I’m not sad or in a state of panic, it’s actually something that I’ve never really dealt with before. I’m lonely. Not in a sense of ‘I have no friends’ or ‘I have nobody to talk to,’ it’s that sort of lonely where you know that somewhere out there is your second half, but they’re out there and you’re right here. It’s not painful, it’s just heavy, like carrying a backpack with too many books. It just droops down and pulls your shoulders back.
I had a girlfriend once. She was short and sweet. She liked to sit in my lap as we watched movies together. We’d spend the time before classes together and talk about people we liked or hated. Every day we’d walk outside and share a kiss before she got on the 2:15 bus. I might seem heartbroken, but breaking that off was one of the best decisions of my life. It might have been fun, but we just didn’t match.
I am an optimist. If the glass is only half full, I’ll go get some more water to fill the cup. She was a pessimist. I don’t blame her for that, however. Her left arm was scarred from numerous attempts at her own life, and her humor can only be described as self-depricating. Her parents just didn’t know what they were doing with her. They often called her a disappointment or screamed at her for her ‘sub-par’ grades (B’s and C’s). They tried to get her to break up with me several times, but I did that for them.
I couldn’t handle the pessimism and the self-deprication. After such an improvement to my life she began to drag my mood back down. It didn’t matter that I enjoyed her company, that gloom was always there regardless. I couldn’t keep going. I couldn’t risk going under again, so I ended the relationship.
What I did was unforgivable. I abandoned her when she needed someone like me, but I needed myself as well. I may be optimistic, but I’m too selfish for my own good. As bad as that may have been, however, things got better again. I began to seriously ponder my sexuality and before I knew what had happened, someone new had caught my eye.
I can’t help it. Whenever I think of him my cheeks get red and my heart skips a beat. Whenever we talk I start to stutter and lose my train of thought. When I look at him it’s like he’s the only thing I can see. I’m absolutely head over heels for him. But the next relationship affecting my life wasn’t mine.

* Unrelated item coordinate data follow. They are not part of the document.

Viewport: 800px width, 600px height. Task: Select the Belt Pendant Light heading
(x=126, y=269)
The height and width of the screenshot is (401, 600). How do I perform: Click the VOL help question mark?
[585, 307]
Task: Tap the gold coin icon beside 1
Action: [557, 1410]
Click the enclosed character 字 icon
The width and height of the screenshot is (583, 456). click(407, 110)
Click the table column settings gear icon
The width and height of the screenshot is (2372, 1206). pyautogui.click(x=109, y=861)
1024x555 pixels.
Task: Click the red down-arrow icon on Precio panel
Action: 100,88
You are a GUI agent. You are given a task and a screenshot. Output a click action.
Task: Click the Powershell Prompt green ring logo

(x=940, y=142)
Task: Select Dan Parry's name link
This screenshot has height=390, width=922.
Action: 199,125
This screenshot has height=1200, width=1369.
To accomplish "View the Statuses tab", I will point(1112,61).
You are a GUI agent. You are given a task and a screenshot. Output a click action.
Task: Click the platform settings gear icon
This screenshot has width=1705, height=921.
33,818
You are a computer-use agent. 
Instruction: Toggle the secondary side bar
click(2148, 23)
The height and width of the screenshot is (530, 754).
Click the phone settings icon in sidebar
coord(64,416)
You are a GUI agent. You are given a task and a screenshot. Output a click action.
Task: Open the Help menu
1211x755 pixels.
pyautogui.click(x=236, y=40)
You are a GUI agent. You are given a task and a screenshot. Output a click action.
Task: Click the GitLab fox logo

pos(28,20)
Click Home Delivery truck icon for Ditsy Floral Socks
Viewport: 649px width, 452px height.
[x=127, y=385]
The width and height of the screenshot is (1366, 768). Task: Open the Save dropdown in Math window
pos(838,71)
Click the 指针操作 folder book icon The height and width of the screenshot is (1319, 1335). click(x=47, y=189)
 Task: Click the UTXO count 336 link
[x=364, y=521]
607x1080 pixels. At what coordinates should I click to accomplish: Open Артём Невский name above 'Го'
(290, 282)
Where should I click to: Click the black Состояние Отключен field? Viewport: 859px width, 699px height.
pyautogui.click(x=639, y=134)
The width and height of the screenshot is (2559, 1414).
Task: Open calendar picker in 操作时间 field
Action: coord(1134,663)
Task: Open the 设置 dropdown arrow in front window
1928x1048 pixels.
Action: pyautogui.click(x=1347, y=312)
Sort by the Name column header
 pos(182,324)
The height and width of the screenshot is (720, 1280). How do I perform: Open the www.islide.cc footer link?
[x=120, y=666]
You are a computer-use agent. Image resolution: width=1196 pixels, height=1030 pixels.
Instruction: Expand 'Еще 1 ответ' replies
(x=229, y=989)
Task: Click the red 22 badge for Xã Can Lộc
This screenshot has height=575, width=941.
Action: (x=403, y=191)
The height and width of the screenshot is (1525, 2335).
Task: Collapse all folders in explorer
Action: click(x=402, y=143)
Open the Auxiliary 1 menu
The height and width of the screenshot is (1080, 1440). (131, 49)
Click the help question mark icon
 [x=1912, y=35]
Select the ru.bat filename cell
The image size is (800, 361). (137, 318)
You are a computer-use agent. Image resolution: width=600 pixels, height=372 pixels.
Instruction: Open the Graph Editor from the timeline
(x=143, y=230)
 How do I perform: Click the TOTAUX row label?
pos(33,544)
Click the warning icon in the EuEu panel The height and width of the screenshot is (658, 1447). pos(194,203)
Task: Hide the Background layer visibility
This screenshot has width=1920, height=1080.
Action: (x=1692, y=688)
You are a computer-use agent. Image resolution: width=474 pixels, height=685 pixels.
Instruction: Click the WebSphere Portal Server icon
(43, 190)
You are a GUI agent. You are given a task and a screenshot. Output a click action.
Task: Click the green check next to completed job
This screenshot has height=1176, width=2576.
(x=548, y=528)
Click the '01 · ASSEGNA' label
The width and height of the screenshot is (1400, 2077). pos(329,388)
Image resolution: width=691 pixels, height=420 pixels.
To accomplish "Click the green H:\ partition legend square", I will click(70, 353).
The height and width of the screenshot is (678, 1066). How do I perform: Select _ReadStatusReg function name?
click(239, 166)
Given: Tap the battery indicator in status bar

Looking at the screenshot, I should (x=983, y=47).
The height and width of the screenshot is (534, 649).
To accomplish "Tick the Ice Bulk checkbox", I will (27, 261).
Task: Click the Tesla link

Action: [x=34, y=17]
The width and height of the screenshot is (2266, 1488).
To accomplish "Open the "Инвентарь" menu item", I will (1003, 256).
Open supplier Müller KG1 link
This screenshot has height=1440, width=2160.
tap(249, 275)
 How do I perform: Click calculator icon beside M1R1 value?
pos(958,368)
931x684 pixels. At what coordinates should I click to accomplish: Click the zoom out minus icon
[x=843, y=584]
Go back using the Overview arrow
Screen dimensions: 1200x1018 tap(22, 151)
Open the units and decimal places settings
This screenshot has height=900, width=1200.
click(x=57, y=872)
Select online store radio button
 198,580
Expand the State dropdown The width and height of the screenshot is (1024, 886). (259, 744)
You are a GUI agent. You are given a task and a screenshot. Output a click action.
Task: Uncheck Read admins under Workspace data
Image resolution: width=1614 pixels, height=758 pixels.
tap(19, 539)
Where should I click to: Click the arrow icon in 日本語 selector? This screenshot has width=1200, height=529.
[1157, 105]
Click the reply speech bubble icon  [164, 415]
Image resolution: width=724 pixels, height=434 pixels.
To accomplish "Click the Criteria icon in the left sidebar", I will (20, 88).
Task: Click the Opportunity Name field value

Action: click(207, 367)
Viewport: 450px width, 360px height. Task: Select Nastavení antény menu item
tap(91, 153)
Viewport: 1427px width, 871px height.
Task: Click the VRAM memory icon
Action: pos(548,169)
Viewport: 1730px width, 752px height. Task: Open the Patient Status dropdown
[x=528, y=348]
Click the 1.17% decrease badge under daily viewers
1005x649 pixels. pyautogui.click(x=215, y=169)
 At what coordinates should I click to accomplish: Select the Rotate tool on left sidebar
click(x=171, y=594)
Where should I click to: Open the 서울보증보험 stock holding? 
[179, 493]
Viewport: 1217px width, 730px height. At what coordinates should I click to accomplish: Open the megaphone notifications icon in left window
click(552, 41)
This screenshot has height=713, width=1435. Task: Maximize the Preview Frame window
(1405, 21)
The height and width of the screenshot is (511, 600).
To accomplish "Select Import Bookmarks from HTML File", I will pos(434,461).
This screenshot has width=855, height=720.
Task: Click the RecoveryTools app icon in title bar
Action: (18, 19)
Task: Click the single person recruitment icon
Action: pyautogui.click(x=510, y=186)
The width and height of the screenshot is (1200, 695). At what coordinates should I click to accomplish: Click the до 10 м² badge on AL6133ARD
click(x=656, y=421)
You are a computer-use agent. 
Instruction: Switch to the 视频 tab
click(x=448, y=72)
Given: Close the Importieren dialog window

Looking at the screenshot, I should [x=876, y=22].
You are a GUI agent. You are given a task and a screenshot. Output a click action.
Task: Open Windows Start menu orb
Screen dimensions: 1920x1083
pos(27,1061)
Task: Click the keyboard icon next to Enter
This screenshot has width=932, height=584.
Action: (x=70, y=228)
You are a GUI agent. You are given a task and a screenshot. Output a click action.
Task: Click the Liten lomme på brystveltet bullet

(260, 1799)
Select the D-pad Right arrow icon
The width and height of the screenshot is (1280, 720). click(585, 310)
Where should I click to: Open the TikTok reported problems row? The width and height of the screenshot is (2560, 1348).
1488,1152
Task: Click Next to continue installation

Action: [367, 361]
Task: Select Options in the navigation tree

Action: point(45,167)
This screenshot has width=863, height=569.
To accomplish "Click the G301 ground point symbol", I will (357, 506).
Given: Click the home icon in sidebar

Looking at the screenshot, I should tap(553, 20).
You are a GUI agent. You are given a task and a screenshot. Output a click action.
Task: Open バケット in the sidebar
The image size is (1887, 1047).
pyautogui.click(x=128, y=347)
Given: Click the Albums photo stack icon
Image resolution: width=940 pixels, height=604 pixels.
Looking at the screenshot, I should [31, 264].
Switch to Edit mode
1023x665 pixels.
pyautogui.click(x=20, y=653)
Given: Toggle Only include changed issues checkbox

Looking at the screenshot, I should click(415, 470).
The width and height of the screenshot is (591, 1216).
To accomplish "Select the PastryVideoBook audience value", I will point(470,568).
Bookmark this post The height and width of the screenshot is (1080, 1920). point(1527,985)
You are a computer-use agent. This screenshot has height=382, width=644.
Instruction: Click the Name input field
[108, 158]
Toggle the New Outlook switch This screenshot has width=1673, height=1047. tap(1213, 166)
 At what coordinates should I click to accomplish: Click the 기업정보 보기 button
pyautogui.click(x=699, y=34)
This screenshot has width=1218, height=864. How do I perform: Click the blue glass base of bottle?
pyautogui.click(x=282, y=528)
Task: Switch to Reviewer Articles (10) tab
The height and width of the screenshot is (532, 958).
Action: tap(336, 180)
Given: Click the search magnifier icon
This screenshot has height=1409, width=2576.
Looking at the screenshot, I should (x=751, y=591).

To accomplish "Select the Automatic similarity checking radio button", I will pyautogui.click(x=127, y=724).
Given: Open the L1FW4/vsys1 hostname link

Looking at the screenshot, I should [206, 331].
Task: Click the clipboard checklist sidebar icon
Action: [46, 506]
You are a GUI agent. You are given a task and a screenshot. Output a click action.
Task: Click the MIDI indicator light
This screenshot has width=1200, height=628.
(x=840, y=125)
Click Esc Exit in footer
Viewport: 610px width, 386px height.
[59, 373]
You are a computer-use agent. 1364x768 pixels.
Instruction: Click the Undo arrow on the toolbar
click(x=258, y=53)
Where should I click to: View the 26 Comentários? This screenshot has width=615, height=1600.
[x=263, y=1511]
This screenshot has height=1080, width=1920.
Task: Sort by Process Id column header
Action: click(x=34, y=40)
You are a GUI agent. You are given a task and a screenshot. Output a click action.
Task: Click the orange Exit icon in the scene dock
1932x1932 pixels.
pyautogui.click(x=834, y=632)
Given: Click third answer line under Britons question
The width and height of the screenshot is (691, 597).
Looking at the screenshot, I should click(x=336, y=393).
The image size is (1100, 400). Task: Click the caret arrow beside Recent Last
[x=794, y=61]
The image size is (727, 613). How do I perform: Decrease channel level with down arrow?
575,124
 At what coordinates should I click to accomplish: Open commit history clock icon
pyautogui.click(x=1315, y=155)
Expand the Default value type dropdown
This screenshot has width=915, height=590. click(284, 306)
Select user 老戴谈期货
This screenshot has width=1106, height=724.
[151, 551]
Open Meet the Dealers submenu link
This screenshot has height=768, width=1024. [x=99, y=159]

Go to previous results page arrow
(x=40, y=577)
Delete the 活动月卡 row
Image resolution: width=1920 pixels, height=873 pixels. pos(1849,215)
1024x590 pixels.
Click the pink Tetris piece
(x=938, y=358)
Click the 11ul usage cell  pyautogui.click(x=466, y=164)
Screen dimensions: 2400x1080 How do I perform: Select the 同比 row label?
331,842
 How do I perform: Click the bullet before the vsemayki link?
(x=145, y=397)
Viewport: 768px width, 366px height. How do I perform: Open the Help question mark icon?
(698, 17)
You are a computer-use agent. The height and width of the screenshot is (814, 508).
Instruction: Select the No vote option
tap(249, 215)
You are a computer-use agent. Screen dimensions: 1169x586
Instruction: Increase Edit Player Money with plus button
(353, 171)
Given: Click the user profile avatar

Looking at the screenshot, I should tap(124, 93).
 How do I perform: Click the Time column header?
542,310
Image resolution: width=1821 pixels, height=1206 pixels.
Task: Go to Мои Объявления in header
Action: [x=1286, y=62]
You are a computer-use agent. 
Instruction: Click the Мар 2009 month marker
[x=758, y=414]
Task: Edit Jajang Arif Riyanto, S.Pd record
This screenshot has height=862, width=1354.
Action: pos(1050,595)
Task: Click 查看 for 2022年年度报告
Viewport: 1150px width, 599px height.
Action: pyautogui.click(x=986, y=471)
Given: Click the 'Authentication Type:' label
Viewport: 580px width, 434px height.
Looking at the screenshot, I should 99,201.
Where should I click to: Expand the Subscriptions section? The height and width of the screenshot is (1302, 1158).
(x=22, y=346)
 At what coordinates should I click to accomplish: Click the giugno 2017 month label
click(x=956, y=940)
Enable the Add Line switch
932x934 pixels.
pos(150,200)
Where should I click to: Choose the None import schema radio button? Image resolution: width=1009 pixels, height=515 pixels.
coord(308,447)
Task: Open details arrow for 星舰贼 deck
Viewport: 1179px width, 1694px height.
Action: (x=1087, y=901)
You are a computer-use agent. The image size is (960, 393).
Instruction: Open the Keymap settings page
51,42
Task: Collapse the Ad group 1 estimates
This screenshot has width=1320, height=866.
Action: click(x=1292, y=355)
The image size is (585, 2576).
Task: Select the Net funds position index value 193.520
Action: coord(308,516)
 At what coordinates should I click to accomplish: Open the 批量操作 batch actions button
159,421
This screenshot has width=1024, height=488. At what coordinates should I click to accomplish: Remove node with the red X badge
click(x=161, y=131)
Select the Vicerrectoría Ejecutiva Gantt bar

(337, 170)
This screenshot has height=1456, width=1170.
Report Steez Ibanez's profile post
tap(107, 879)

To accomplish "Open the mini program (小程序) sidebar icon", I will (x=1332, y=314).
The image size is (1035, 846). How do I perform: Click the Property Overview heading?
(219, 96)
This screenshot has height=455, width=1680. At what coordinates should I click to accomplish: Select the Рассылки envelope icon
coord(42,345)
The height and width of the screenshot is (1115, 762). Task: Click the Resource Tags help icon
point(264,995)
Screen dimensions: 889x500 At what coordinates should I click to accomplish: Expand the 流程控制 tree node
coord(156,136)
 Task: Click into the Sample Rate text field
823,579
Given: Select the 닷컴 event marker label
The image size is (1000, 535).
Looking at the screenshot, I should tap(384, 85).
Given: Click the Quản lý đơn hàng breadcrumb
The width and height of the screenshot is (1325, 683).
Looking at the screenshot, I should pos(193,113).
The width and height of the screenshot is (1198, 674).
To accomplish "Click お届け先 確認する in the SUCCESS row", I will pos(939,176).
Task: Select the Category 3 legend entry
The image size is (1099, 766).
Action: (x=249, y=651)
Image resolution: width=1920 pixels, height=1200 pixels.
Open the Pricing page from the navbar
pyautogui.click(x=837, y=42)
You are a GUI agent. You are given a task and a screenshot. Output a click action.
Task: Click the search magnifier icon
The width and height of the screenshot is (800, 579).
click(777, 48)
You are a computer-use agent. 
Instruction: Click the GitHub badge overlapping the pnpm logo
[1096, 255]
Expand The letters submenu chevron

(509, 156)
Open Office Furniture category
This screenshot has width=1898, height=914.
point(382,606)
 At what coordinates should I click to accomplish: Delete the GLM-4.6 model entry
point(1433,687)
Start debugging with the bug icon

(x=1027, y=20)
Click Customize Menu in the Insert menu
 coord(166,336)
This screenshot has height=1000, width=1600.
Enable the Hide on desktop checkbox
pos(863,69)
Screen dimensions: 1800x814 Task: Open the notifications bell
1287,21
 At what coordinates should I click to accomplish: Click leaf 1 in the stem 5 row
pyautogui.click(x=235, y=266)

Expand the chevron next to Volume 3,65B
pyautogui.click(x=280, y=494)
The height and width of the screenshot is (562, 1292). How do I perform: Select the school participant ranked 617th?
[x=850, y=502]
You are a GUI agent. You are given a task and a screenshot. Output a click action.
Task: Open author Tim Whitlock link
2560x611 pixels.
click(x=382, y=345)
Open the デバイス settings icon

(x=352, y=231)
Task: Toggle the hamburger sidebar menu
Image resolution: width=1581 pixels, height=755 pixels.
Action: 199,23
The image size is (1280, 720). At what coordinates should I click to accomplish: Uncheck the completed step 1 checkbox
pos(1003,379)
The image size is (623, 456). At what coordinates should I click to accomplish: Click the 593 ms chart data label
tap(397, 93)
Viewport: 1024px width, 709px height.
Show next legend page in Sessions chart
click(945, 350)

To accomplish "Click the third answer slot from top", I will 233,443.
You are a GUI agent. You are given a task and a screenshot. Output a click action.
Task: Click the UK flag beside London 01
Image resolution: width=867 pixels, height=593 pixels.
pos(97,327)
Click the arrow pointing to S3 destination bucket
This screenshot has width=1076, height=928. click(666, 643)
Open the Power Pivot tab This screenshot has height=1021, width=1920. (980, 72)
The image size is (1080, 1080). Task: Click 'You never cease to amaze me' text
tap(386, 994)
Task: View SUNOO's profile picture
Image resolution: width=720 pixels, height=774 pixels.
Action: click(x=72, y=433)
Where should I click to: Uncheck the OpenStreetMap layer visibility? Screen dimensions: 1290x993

I love my sister, despite what it may look like. Sure, she’s blunt and abrasive at times (and I am quite annoying) but we do have meaningful conversations most days. About a week ago, however, she told me something that I thought I’d never hear. One of her friends said that a boy was planning to ask out my little sister! I absolutely lost it and asked her every question I could: what’s his name, what’s he look like, is he right handed, etc. Well, after some pep talks she decided that if said boy would ask her out then she would happily oblige. Then it happened today, and I felt different.
And that, my friends, is where we began. I am now the only single member of my immediate family. It just reminded me of how lonely I feel inside. I know that there’s someone out there willing to love me, but I can’t see them right now. Writing this helped with that heavy sagging feeling but I still have so many questions for myself, like why don’t I just throw caution to the wind and confess to my friend? Why am I so worried that he might not like me just because I’m a guy as well? What would happen if he declined? Could I secretly send him a letter from a ‘secret admirer’ asking if he’d go out with another boy? All these questions are just filling up that sagging weight on my shoulders. I’m doing my best to be optimistic, but optimism is only half the battle. I need solutions, but all I have are questions.
Thank you for actually taking the time to read my huge rant. If you have any advice at all, please do share!! I’m really stuck here because a lot of what could happen is high risk high reward and I’m sort of a wimp >.< I’m really just looking for tips on how to either find out if he’d be into me or to just nut-up and ask him myself. Thanks again.